(Stored data):
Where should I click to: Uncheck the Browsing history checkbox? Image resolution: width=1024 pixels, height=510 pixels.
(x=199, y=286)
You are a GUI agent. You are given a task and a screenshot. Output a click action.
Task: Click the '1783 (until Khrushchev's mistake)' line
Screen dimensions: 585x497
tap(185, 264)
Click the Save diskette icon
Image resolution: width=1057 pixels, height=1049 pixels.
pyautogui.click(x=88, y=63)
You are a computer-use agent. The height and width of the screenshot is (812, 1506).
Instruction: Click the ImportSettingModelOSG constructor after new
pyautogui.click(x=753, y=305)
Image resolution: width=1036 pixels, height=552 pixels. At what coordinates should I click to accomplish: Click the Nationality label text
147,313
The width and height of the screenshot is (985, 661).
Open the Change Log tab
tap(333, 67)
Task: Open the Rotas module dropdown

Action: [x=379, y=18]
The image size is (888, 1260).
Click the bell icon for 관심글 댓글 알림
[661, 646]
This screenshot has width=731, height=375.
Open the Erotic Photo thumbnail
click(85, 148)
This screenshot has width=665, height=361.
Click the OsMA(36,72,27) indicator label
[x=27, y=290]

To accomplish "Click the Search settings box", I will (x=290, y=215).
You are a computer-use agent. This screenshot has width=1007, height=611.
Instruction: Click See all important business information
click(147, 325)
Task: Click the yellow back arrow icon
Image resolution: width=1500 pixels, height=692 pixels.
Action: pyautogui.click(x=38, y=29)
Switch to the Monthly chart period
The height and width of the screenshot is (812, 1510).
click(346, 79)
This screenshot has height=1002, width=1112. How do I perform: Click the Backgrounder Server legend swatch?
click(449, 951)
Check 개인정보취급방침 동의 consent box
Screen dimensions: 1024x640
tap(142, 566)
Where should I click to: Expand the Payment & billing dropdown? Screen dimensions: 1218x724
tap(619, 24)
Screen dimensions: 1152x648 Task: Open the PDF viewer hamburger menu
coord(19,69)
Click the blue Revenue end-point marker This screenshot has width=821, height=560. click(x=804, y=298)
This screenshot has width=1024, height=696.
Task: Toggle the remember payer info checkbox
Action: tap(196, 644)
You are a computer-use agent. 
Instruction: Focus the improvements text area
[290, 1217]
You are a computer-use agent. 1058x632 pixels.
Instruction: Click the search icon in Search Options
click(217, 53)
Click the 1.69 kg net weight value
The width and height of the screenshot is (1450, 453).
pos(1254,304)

(TASK REQUIREMENTS):
Nothing but the lines from the one with "Image resolution: width=1500" through the end of the data above should be reproduced, each exactly, both ends included.

(EXERCISE OUTPUT):
Image resolution: width=1500 pixels, height=692 pixels.
Action: pyautogui.click(x=38, y=29)
Switch to the Monthly chart period
The height and width of the screenshot is (812, 1510).
click(346, 79)
This screenshot has height=1002, width=1112. How do I perform: Click the Backgrounder Server legend swatch?
click(449, 951)
Check 개인정보취급방침 동의 consent box
Screen dimensions: 1024x640
tap(142, 566)
Where should I click to: Expand the Payment & billing dropdown? Screen dimensions: 1218x724
tap(619, 24)
Screen dimensions: 1152x648 Task: Open the PDF viewer hamburger menu
coord(19,69)
Click the blue Revenue end-point marker This screenshot has width=821, height=560. click(x=804, y=298)
This screenshot has width=1024, height=696.
Task: Toggle the remember payer info checkbox
Action: tap(196, 644)
You are a computer-use agent. 
Instruction: Focus the improvements text area
[290, 1217]
You are a computer-use agent. 1058x632 pixels.
Instruction: Click the search icon in Search Options
click(217, 53)
Click the 1.69 kg net weight value
The width and height of the screenshot is (1450, 453).
pos(1254,304)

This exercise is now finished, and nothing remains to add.